The relationship between governance disclosure and FV has been the subject of growing interest in the academic literature in recent years, and Egypt is no exception. The Egyptian Institute of Directors released a revised version of CG guidelines in July 2016; where BOD's responsibility for implementing governance was singled out as being of greater importance. The guidelines discuss the ideal composition of the BOD in terms of the caliber of the members and their roles, focuses on the elements of the control environment, and emphasizes the rule of application or justification under a new name, namely compliance or explain as a fundamental rule, opening the door for the mandatory enforcement of the manual's rules (Hussein, 2021; Samaha et al., 2012).

A number of studies have investigated this relationship in the context of firms operating in Egypt, providing insights into the impact of governance disclosure on FV. For example, Aboud and Diab (2018) found that firms in Egypt that provide more comprehensive governance disclosure have a higher market value compared to those who provide less governance disclosure. The results suggest that governance disclosure can contribute to increased investor confidence and improve the reputation of firms, leading to an increase in their market value. EI-Deeb (2015) investigated the impact of governance disclosure on the performance of firms in the Egyptian banking sector. The results showed that banks that provide more governance disclosure have better financial performance compared to banks that provide less governance disclosure. The results highlight the importance of considering governance disclosure for financial institutions operating in Egypt, as it can have a positive impact on their financial performance. Hassan et al. (2009) examined the relationship between governance disclosure and FV in the Egyptian telecommunications sector. The results showed that telecommunications companies that provide more governance disclosure have a higher market value compared to companies that provide less governance disclosure.

In conclusion, recent academic studies in Egypt suggest that governance disclosure can have a positive impact on FV and financial performance Aboud and Diab (2018), EI-Deeb (2015), Hassan et al. (2009)). Companies that provide more comprehensive governance disclosure are likely to benefit from the increased investor confidence and improved reputation, leading to higher market value and better financial performance. These findings highlight the importance of considering governance disclosure for companies operating in Egypt. Accordingly, this leads to the following sub-hypothesis H1c:

H1c.

There is a significant positive impact of governance disclosure on the FV.

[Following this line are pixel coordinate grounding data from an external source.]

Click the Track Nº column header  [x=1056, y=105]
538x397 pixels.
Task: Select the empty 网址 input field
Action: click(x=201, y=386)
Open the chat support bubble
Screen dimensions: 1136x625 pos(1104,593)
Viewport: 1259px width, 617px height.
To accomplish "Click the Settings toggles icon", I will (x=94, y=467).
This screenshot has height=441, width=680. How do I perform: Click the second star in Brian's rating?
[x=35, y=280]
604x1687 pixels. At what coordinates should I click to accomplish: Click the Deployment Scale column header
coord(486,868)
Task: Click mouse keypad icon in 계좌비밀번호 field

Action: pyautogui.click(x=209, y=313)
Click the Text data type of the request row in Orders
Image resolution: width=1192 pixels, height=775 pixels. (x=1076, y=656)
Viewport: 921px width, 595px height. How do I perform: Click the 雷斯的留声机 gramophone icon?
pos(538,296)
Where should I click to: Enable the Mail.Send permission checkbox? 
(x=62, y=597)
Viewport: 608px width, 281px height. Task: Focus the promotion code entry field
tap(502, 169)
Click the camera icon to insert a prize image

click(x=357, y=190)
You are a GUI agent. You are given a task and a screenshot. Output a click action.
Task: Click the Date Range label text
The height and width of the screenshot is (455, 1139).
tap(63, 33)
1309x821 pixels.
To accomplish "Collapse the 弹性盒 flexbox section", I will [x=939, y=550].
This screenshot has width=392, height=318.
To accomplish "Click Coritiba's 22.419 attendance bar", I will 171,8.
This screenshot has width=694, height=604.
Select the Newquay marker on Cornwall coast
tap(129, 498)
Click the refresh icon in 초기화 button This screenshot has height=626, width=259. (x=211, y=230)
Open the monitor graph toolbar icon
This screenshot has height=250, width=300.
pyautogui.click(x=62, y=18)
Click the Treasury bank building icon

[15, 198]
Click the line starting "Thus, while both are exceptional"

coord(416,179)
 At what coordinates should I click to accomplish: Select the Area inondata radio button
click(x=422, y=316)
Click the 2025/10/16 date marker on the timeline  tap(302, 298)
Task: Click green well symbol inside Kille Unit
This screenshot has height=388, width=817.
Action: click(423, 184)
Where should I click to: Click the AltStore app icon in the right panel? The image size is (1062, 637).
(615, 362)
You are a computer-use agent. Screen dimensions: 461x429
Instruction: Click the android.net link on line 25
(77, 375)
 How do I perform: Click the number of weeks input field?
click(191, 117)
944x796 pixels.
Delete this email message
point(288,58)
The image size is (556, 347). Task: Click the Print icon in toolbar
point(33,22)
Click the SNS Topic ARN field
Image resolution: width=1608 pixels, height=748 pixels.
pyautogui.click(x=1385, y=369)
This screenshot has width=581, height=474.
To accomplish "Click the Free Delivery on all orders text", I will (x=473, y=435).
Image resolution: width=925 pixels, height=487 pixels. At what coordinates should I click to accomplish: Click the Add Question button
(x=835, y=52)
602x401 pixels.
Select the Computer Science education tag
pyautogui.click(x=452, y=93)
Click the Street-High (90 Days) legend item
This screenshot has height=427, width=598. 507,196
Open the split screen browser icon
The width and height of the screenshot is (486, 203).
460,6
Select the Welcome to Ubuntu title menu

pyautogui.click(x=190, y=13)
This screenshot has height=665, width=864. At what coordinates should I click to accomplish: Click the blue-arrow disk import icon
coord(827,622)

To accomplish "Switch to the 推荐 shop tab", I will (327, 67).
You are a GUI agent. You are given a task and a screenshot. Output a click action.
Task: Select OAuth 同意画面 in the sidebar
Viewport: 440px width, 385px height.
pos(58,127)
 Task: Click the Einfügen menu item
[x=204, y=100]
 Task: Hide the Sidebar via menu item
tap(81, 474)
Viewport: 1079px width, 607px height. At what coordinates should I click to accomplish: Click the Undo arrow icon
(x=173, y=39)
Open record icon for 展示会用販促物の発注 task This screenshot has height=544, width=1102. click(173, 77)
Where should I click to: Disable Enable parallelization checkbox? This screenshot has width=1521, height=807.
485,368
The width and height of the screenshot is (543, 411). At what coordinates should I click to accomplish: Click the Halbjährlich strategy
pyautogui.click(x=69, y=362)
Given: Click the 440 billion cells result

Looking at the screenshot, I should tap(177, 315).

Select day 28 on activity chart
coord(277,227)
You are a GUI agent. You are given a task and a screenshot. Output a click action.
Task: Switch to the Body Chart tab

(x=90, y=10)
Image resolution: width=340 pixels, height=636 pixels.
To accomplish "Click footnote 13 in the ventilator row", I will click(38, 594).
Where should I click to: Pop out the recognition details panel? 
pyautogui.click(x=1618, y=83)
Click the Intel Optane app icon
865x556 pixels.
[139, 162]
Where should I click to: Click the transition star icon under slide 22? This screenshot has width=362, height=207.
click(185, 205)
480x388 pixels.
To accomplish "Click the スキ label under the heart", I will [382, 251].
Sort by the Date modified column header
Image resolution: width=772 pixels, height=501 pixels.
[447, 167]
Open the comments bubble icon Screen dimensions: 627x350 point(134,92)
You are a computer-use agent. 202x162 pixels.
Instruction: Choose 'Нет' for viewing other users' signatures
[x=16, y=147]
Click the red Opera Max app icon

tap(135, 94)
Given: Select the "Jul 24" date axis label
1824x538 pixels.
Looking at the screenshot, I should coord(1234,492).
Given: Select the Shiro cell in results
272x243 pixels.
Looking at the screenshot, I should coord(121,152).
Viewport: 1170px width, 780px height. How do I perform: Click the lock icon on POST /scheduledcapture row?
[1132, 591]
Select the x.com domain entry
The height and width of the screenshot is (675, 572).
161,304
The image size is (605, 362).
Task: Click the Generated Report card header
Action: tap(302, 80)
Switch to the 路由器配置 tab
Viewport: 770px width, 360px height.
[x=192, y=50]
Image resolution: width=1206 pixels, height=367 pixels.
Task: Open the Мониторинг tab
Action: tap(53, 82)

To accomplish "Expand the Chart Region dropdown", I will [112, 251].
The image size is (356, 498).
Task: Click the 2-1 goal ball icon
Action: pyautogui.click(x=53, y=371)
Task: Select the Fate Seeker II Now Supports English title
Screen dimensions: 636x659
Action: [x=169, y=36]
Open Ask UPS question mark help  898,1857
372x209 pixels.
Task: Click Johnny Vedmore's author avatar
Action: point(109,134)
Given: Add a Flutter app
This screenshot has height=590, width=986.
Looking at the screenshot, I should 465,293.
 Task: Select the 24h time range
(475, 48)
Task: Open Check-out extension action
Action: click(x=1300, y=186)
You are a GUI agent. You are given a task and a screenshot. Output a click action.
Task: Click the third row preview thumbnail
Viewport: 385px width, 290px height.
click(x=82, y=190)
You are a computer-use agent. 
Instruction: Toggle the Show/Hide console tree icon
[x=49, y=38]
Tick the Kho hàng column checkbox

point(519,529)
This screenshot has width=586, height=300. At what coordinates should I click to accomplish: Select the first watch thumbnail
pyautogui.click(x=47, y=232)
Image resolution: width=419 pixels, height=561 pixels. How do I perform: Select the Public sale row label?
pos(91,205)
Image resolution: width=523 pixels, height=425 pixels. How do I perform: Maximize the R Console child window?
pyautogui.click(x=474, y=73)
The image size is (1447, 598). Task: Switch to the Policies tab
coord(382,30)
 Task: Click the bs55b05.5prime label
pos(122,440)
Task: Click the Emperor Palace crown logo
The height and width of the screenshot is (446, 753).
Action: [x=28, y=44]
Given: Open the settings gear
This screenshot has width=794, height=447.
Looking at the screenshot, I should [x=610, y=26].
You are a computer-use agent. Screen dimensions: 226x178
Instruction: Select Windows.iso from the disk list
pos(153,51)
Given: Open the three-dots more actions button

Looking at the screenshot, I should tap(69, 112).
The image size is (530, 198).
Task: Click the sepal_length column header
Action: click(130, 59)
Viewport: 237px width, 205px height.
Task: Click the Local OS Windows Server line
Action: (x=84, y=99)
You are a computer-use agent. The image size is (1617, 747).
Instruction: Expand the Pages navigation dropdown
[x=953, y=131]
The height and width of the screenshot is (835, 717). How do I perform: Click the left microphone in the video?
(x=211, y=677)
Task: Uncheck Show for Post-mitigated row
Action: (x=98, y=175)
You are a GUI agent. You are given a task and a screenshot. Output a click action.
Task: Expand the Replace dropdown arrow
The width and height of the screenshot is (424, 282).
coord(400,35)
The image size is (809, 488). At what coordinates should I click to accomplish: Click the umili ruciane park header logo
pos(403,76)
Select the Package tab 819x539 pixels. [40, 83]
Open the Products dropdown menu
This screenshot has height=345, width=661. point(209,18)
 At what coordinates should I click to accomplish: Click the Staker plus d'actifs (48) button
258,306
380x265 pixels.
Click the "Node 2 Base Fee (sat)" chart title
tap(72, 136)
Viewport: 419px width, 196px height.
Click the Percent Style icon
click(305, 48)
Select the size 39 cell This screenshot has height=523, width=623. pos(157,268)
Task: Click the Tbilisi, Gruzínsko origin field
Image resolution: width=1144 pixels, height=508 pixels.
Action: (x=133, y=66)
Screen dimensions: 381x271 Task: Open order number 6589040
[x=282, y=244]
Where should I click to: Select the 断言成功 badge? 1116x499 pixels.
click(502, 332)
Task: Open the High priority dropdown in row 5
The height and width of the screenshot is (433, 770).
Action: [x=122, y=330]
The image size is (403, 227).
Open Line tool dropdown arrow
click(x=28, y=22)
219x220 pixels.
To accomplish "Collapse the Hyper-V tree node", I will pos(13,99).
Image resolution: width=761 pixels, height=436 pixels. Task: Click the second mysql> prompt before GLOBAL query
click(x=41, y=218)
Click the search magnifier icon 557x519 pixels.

2.5 The moderating effect of the AQ on ESG and the FV

AQ can moderate the relationship between ESG factors and the FV significantly. Strong ESG practices, for example, may have a positive effect on the financial performance and value creation of a firm. However, the degree to which these effects are realized may be contingent on the quality of the auditing procedure. Audits of superior quality can provide stakeholders with greater assurance that a firm's ESG disclosure are accurate and reliable, thereby boosting their confidence in the firm's overall performance and value. On the other hand, inadequate AQ may reduce confidence in a firm's ESG disclosure, resulting in skepticism regarding the firm's performance and value. As suggested by stakeholder theory, AQ can therefore function as a moderating factor that influences the strength and direction of the relationship between ESG factors and the FV (Zahid et al., 2022a, b; Dakhli, 2022).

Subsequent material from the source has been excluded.